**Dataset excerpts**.
● ● ●

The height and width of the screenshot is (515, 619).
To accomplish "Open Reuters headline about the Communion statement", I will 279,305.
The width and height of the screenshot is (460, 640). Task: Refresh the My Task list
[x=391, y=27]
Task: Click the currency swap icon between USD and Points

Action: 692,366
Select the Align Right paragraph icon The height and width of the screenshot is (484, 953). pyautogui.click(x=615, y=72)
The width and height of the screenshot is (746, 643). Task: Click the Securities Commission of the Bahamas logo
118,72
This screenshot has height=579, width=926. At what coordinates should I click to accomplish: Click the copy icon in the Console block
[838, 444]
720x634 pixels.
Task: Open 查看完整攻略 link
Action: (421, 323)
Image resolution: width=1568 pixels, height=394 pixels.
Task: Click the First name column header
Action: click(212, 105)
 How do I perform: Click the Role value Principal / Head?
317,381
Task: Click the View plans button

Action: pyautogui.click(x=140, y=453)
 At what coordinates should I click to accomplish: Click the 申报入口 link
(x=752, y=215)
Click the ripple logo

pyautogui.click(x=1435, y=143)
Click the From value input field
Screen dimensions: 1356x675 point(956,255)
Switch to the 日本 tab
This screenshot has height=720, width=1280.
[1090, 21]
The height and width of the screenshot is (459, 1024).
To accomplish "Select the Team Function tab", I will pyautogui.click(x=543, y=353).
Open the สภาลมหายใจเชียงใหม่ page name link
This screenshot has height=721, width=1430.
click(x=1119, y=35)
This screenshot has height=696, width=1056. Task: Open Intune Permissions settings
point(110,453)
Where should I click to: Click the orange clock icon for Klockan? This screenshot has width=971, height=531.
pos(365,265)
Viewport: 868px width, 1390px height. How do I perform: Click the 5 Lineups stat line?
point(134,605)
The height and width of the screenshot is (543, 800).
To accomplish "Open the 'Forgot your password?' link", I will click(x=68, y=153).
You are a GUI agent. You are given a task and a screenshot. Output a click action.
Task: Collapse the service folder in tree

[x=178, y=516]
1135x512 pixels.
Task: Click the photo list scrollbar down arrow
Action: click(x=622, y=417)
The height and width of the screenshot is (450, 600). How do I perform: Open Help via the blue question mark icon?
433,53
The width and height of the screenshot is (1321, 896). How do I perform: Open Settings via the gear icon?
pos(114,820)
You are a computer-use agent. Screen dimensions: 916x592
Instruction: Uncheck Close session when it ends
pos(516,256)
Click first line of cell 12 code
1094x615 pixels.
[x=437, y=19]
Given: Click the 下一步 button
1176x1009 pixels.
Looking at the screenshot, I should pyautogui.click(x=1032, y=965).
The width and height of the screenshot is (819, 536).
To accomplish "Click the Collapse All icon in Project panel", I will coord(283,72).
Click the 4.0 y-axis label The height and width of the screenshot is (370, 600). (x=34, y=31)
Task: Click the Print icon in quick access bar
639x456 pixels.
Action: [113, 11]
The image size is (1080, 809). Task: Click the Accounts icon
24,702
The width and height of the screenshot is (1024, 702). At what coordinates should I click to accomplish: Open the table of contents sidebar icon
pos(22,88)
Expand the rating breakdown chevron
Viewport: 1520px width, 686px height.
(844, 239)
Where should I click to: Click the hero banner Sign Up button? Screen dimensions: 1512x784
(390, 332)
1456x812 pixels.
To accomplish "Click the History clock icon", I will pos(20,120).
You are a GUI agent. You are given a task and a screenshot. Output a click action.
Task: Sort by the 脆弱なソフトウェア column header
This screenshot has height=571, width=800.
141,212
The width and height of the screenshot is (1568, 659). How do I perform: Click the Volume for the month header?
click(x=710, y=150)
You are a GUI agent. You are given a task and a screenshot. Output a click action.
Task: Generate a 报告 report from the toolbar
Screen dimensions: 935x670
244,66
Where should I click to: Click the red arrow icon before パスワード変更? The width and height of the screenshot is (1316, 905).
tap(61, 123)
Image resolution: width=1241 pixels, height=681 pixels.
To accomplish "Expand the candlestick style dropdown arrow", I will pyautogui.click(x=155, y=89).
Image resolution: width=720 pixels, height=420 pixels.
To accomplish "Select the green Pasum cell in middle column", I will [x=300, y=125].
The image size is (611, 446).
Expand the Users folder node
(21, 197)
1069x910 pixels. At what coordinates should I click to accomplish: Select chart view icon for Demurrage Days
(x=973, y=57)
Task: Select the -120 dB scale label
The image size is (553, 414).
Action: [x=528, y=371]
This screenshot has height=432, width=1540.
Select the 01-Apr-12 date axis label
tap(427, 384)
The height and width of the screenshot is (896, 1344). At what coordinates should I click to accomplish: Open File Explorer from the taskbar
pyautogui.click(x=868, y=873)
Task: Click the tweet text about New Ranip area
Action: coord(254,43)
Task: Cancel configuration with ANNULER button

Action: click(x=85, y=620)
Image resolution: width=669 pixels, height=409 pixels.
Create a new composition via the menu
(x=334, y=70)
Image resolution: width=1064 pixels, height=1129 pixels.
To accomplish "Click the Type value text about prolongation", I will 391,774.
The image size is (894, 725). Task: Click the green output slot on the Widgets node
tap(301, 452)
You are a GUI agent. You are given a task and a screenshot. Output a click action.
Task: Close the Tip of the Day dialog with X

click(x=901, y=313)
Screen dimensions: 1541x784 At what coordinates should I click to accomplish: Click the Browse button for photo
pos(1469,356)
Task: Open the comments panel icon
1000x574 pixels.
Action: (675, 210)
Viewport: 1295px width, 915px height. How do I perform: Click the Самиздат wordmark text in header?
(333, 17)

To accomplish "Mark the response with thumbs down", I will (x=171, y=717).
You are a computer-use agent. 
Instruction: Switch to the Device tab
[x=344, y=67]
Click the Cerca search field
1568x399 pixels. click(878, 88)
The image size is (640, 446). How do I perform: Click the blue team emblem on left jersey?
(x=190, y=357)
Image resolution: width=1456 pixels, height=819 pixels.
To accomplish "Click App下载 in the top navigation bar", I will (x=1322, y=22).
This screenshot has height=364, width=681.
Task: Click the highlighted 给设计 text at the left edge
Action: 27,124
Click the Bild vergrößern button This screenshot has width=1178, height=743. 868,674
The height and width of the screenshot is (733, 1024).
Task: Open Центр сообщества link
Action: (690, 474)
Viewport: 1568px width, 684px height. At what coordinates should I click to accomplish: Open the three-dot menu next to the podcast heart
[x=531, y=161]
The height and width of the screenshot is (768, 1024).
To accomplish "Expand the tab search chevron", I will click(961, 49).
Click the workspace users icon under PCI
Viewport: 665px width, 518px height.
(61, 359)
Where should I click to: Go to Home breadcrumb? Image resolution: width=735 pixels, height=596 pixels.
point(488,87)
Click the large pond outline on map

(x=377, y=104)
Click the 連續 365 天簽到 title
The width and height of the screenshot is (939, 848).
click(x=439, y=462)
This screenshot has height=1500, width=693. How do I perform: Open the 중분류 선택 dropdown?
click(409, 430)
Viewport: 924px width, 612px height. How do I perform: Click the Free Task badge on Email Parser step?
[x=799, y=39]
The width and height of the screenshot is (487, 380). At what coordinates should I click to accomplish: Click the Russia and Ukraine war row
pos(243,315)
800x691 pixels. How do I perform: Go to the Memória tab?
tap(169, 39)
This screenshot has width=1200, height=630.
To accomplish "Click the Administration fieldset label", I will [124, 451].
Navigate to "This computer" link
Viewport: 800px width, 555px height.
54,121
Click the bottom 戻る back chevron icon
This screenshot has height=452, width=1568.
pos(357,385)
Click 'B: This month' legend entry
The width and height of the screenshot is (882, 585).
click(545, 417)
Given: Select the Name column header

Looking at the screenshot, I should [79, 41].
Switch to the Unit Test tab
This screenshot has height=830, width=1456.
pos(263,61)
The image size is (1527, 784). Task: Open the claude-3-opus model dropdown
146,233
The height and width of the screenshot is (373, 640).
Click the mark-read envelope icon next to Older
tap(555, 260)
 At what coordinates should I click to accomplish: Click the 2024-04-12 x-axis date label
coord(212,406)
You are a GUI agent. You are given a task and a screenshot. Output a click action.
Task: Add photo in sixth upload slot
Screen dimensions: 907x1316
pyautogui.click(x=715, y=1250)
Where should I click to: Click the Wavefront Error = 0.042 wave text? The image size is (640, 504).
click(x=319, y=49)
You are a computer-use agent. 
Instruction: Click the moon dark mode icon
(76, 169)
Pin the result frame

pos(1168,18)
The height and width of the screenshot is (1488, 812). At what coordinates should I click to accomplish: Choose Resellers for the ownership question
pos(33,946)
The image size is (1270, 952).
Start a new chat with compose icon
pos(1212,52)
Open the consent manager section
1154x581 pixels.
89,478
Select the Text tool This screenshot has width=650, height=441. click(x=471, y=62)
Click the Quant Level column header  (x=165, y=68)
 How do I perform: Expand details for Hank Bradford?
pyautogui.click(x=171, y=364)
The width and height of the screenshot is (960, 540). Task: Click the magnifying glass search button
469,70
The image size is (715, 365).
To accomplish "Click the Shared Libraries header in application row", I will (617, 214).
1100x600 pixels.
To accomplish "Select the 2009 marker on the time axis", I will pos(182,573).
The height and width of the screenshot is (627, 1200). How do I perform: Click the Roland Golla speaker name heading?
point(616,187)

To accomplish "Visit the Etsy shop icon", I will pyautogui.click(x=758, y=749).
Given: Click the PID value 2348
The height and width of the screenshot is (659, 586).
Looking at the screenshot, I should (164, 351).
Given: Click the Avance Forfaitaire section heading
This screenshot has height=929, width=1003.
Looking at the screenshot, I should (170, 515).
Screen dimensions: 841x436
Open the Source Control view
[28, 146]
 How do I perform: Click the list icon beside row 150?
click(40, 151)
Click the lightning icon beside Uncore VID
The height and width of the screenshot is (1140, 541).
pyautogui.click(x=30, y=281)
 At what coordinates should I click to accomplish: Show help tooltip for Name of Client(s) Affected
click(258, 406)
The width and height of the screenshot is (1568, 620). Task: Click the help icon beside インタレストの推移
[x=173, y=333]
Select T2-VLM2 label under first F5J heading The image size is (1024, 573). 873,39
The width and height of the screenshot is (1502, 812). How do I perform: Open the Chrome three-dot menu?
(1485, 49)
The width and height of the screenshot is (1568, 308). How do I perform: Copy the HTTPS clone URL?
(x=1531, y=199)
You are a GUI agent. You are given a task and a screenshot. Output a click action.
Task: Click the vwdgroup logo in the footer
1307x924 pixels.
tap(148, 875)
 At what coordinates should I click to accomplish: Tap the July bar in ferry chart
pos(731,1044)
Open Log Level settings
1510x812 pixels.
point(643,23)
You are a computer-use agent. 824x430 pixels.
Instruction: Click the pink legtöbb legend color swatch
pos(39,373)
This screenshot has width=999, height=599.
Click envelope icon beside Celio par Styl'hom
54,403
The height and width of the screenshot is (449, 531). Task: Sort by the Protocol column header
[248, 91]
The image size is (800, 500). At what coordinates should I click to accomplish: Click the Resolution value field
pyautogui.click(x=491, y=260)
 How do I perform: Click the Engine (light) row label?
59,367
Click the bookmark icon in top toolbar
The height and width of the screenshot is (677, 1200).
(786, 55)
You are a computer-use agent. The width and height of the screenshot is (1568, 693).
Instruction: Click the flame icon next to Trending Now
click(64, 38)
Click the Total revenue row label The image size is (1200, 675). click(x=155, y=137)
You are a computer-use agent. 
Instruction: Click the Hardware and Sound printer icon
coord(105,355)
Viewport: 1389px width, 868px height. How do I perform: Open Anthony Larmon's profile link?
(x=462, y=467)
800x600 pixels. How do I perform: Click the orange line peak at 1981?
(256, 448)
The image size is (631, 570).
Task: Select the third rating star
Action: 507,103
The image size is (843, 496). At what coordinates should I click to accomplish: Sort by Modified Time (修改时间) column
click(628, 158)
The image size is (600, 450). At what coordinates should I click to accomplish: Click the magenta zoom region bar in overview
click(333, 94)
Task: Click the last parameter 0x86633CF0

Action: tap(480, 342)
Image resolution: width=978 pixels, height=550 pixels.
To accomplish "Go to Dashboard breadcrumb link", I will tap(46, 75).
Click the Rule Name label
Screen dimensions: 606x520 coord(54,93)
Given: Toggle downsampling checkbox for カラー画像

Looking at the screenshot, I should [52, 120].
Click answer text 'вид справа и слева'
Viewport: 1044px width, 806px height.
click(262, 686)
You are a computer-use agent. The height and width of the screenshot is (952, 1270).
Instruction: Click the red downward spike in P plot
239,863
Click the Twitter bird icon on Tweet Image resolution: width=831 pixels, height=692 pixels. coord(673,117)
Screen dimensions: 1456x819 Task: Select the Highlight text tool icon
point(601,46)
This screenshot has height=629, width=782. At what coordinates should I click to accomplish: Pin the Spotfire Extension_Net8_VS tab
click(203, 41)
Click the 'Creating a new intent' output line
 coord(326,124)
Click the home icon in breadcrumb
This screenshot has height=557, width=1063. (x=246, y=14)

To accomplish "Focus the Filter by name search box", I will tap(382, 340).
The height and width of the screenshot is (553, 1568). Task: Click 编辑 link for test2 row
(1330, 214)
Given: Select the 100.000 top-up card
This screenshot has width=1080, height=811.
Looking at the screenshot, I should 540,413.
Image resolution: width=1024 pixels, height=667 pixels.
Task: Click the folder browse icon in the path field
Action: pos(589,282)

● ● ●

**Exercise brief**. Could you tally the lines in the data that contain the string "toolbar" and answer with the number alone?

**Result of this task**. 2